> Aufgabe 1: Über welchen Hubschrauber hat Christian Rastätter laut dem Textauszug zum Apache AH-64 schon vorher ein Buch geschrieben?
> Aufgabe 2: Setze den Textauszug zum Kampfhubschrauber Apache AH-64 im Anschluss an seinen letzten Satz fort.

> Textauszug:
_ _ _ _ _ _ _

Helikopterexperte Christian Rastätter hat Glück: er darf an den AH-64 Apache ran – HIER haben wir sein Buch über den deutschen Spezialkräfte-Heli H145M vorgestellt. Mit dem Neuen topt er das noch einmal: sein Standardwerk über den Apache AH-64 ist eben erschienen. Muss man haben. Wir wollten von ihm wissen, wie er an den US-Kampfhubschrauber ran gekommen ist.

SPARTANAT: Kampfhubschrauber sind etwas, was der normale Betrachter entweder vom Himmel oder aus dem Video kennt. Wie ist der Apache AH-64 aus der Nähe?

Ja, keine Frage. Obwohl ich es gewohnt bin, an Maschinen wie diesem nahe ran zu kommen und obwohl sich alles ganz normal nach physikalischen und technischen Gesetzen abspielt, ist es speziell beim AH-64 schon jedes Mal mit einem Kribbeln verbunden. Denn auch wenn dort genauso der Ölstand kontrolliert, der Tank mit Sprit befüllt wird und sämtliche anderen Betriebsmittel und Waffen wie in einer KFZ-Werkstatt behandelt werden, bleibt dieses Monster von einem Kampfhubschrauber jedes Mal ein überwältigender Anblick.

Es ist nun mal DER Kampfhubschrauber, den man schon als kleines Kind bewundert hat, der schon in so vielen Konflikten herausragend mitgewirkt hat und den man tatsächlich sehr selten so richtig aus der Nähe betrachten, geschweige im Einsatz (ob Übung oder scharf) erleben darf. Auf einer Flugshow oder am Boden in einer Ausstellung ist eines – aber beim Abfeuern der 30mm-Chaingun direkt unter dem Ungetüm zu stehen…das ist ein nachhaltiges Erlebnis. Es geht hier um eine ernste Sache: um die Anwendung von roher Gewalt, von präziser tödlicher Gewalt…aber: si vis pacem para bellum bleibt der Grundsatz. Kurzum, außer vielleicht der gewaltige Mi-28 der Russen, kann von allen Kampfhubschraubern bei mir persönlich nur der AH-64 Apache Ehrfurcht erzeugen.

_ _ _ _ _ _ _

> Bereitgestellte Daten:

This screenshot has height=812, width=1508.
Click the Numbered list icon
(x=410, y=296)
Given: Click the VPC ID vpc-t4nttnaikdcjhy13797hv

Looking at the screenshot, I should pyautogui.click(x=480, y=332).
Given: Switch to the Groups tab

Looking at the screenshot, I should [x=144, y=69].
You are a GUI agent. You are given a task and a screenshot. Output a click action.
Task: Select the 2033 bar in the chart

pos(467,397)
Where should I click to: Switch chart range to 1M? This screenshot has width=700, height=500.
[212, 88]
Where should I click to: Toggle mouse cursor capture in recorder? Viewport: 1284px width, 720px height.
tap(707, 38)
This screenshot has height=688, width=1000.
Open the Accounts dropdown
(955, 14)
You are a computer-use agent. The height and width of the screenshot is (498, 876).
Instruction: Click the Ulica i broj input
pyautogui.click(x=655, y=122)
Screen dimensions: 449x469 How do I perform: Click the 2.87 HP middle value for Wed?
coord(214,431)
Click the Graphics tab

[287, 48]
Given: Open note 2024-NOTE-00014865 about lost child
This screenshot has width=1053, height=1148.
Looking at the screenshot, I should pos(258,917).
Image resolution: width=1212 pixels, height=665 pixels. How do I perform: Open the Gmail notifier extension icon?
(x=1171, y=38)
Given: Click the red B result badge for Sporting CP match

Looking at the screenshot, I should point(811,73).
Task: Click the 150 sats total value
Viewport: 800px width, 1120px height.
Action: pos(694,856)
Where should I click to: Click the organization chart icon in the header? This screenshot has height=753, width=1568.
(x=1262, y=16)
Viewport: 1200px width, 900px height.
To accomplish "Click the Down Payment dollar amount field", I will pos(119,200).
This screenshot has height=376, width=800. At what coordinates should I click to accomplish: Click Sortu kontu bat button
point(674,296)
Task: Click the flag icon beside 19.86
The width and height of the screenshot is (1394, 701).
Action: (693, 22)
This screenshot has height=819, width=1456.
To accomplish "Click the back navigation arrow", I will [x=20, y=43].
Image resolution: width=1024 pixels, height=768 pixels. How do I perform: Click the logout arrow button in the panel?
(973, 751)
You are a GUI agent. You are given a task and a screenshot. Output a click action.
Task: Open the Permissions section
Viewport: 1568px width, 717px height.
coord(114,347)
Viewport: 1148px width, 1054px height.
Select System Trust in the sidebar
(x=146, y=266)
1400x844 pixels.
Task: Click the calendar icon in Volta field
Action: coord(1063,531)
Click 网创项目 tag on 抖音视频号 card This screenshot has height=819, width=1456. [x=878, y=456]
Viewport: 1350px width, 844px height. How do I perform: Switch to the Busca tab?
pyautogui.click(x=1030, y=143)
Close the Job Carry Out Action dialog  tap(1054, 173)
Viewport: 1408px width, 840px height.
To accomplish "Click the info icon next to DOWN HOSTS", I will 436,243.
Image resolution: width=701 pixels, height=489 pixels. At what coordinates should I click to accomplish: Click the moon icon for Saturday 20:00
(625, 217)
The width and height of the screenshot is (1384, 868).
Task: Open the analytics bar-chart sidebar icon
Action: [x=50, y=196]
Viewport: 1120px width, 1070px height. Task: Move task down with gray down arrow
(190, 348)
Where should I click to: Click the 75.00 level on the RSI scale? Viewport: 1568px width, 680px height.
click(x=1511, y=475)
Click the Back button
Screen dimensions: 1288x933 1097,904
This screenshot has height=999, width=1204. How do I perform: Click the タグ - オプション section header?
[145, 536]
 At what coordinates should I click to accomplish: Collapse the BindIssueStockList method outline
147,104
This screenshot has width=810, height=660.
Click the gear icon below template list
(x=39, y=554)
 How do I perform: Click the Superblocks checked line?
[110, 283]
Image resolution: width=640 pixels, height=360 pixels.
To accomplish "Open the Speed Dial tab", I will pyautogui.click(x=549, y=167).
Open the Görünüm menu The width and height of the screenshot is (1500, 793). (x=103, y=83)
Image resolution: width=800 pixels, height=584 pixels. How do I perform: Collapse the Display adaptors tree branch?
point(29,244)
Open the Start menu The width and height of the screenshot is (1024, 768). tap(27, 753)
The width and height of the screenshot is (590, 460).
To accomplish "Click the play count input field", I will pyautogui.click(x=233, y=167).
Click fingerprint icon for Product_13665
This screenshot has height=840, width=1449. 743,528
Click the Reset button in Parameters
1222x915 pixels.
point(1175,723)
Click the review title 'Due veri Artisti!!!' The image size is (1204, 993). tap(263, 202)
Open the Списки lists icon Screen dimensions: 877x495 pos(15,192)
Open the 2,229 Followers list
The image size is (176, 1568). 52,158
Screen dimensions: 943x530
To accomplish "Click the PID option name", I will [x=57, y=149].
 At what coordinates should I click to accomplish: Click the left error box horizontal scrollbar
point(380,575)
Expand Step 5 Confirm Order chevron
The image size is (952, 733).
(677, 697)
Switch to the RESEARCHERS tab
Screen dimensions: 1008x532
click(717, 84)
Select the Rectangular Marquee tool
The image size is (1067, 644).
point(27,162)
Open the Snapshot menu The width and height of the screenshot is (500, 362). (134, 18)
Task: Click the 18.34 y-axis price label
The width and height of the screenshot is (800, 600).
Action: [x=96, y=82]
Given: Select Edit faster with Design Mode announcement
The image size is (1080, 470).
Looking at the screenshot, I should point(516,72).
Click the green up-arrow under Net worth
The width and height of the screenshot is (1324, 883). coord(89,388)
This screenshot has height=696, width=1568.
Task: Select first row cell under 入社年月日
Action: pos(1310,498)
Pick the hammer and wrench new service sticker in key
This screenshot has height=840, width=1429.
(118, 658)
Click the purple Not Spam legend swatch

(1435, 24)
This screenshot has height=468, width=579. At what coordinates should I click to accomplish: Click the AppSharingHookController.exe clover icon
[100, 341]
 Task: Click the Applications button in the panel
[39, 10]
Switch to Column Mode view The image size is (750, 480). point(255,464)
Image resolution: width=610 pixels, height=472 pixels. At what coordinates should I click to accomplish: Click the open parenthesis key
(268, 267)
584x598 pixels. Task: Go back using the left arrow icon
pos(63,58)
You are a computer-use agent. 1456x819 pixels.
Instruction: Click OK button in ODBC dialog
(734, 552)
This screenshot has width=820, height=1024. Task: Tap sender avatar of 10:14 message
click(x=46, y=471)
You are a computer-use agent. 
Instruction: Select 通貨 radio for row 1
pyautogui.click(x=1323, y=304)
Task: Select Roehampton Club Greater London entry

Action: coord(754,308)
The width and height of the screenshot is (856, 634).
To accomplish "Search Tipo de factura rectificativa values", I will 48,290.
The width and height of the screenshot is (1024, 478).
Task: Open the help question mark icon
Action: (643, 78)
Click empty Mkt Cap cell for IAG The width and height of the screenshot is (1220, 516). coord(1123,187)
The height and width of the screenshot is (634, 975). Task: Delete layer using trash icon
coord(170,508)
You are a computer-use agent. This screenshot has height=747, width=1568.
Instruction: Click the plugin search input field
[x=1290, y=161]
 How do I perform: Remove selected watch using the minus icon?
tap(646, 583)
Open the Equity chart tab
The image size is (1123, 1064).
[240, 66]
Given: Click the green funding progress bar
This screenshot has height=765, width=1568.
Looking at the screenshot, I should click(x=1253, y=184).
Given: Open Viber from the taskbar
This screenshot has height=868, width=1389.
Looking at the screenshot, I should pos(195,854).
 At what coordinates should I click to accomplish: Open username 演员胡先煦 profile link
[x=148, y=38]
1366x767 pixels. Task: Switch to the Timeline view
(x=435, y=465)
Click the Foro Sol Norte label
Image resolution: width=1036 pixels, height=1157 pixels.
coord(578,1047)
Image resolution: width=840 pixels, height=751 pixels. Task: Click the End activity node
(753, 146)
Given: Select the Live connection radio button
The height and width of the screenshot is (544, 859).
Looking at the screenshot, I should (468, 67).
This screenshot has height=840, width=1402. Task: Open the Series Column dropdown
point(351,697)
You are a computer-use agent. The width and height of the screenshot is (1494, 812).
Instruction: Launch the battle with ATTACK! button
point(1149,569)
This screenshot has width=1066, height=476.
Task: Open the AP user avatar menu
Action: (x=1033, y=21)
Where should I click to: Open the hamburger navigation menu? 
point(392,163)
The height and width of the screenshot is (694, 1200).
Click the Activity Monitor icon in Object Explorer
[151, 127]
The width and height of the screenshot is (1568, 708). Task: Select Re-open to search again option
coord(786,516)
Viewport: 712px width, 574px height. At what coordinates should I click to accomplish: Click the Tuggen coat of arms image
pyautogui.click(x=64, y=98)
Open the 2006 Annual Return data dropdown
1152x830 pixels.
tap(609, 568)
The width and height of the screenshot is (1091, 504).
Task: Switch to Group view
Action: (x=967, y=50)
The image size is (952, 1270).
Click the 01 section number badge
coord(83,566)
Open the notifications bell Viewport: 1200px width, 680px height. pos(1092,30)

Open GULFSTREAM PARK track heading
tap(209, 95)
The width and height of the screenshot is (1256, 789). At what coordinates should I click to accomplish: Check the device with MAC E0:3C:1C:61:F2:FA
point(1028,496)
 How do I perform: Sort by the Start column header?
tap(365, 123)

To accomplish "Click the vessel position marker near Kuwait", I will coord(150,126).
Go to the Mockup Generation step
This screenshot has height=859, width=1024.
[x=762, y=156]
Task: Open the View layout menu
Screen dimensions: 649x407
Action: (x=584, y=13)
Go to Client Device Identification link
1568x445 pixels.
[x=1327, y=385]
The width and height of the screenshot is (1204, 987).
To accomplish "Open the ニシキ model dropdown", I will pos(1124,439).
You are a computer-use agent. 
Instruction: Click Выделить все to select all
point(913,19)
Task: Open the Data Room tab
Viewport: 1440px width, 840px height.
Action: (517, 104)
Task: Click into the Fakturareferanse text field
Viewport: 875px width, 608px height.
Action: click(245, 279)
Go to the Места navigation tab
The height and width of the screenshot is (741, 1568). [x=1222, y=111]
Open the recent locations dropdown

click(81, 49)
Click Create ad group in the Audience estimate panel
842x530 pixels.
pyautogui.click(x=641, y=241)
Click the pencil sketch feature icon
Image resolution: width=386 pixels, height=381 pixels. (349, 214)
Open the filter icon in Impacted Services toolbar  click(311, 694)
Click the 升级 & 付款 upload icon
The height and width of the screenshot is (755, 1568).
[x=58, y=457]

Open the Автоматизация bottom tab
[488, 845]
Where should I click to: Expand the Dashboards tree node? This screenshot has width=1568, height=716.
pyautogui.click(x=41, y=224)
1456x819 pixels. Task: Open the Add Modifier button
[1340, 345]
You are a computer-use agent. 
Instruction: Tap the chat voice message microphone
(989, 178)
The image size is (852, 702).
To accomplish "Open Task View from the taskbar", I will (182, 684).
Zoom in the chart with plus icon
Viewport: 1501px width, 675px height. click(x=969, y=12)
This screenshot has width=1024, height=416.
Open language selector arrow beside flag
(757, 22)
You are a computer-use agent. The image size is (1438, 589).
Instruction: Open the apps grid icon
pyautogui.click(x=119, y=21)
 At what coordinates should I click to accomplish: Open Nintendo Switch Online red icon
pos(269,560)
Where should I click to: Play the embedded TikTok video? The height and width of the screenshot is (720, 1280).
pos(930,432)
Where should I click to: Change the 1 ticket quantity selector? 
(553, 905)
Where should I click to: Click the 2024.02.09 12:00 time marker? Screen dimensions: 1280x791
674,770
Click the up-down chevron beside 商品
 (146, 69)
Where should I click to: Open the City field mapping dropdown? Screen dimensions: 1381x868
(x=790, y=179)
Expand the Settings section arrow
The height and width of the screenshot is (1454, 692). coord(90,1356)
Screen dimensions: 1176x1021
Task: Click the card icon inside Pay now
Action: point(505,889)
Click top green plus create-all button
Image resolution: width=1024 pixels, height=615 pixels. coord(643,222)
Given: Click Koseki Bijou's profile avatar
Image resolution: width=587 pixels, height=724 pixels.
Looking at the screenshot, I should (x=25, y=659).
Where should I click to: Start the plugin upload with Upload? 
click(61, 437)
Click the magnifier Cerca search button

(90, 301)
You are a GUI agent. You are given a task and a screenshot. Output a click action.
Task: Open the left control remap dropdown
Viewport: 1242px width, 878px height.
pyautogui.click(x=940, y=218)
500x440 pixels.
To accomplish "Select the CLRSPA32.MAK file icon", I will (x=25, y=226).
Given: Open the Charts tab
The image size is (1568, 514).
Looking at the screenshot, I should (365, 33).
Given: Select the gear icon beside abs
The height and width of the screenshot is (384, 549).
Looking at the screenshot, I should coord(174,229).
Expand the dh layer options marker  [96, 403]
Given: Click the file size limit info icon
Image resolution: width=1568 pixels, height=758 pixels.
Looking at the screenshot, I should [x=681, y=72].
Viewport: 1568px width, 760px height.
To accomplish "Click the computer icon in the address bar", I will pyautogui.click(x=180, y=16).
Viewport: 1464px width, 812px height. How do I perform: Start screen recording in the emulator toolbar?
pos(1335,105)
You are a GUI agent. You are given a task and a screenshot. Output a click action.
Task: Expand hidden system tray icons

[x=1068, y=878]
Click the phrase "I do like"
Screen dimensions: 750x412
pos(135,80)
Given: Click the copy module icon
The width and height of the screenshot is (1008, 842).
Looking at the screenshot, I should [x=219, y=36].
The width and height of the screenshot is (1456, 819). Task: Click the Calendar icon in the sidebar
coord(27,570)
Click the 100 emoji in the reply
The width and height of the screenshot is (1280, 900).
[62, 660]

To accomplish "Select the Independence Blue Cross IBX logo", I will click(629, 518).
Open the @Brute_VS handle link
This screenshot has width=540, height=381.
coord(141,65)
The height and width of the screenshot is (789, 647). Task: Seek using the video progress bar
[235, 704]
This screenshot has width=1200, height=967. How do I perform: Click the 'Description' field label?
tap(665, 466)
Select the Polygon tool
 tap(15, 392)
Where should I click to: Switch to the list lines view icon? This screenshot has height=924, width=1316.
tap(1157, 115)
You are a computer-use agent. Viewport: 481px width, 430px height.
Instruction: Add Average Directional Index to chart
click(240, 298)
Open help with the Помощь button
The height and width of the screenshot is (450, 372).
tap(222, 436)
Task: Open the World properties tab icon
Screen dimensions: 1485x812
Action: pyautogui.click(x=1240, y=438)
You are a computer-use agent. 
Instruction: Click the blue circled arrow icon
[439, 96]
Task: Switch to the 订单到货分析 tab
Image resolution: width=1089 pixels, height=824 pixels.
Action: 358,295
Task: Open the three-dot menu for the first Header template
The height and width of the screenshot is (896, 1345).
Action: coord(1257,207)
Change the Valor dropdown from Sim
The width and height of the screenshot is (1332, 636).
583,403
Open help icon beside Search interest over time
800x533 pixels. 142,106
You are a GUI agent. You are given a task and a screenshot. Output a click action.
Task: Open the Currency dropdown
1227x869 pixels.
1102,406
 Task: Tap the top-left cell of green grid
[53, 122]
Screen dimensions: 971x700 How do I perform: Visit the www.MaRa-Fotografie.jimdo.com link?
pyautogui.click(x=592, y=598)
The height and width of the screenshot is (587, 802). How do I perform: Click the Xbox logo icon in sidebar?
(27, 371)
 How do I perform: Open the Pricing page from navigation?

_ _ _ _ _ _ _

> Lösung 1: Über den deutschen Spezialkräfte-Hubschrauber H145M.

> Lösung 2:
SPARTANAT: Du schreibst spezialisiert über Militärhubschrauber. Wie kommt man dazu? Und wie kommt man an den AH-64 ran?

Ich bin eigentlich ein begeisterter Militärluftfahrt-Enthusiast. Dabei interessiert mich hauptsächlich die Technologie sowie die Fähigkeit der Luftfahrzeuge als hochtechnologisierte Waffenplattform. Niemals würde ich versuchen, das ganze aus Fliegerischer Sicht zu beleuchten oder den Piloten und Crews ihren Job zu erklären versuchen. Denn ich unterliege nicht dem Traum vom Fliegen, sondern ich persönlich bin von der Technologie und den Fähigkeiten sowie dem Einbringen einzelner Luftfahrzeuge ins militärische Gesamtbild. Überlegenheit und Sicherheit auf höchstem Niveau sind meine Hauptinteressen.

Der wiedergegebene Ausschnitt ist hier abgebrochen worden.